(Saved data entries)

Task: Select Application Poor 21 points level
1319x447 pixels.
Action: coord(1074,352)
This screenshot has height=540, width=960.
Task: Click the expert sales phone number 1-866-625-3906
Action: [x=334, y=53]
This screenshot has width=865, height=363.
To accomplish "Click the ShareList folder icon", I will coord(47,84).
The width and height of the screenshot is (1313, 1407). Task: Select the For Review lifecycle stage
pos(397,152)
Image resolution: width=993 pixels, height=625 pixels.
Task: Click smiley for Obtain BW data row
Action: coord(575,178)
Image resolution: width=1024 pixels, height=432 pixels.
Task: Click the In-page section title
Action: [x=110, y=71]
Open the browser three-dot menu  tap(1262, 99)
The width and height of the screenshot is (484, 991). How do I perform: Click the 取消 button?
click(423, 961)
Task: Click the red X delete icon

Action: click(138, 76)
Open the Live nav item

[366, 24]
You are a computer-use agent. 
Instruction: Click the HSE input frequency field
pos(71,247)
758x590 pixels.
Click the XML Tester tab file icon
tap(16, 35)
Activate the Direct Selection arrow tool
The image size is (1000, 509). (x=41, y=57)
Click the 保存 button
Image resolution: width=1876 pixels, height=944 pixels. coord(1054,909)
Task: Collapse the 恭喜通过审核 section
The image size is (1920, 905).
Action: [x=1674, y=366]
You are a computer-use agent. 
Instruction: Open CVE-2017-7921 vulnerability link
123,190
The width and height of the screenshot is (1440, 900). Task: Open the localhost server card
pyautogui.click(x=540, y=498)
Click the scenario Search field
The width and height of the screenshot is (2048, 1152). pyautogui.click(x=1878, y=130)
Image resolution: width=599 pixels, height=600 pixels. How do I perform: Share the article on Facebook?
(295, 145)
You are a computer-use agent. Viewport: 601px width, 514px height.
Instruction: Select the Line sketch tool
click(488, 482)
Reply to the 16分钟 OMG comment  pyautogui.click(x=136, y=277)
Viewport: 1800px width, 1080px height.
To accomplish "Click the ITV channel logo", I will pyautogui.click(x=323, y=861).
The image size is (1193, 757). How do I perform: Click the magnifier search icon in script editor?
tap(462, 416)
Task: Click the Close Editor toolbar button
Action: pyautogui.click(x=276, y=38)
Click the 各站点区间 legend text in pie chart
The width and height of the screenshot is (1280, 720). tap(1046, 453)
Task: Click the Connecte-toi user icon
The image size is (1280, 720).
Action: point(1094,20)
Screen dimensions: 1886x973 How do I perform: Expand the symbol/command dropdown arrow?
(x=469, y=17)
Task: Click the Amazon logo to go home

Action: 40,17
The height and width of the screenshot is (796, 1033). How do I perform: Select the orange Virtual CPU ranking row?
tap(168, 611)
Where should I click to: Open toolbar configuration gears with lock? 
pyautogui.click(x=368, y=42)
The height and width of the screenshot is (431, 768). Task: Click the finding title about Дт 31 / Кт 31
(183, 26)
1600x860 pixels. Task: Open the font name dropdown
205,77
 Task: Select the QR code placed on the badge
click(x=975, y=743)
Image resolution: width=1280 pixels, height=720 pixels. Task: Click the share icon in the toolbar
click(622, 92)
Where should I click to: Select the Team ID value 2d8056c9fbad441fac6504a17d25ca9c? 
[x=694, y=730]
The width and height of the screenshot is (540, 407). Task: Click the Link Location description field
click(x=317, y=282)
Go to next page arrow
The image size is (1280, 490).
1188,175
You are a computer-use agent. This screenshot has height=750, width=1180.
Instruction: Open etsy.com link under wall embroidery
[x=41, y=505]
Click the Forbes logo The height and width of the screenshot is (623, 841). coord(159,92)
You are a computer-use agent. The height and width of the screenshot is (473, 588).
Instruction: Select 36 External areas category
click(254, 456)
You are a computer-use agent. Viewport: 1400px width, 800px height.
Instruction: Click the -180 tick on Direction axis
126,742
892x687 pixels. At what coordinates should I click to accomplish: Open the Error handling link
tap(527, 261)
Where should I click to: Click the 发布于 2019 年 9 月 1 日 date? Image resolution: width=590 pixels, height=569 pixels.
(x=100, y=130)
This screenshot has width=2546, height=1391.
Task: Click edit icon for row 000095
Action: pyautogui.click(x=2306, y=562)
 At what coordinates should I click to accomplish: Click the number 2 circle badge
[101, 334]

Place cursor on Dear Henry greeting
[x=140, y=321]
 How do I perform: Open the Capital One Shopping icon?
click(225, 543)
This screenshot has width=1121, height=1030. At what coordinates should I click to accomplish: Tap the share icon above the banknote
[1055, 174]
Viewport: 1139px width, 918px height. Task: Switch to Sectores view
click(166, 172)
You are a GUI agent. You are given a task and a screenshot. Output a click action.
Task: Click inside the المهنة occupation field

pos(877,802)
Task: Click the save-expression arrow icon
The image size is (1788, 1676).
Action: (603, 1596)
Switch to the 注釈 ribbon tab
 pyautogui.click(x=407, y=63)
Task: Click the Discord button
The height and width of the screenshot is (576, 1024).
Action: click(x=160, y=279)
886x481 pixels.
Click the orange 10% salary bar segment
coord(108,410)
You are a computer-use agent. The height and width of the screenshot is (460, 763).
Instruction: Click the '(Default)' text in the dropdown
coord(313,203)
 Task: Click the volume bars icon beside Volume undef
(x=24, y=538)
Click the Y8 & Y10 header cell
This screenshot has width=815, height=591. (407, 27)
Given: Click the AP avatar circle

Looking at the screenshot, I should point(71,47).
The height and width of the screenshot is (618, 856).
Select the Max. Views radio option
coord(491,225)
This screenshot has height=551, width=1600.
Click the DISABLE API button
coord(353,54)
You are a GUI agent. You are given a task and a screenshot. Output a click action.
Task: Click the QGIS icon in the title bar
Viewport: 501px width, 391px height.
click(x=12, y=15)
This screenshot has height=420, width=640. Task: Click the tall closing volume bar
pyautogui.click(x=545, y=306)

### [Exercise]
Your task is to count the lines of the records that contain "agent". Answer with only that number.

### [Result of this task]
9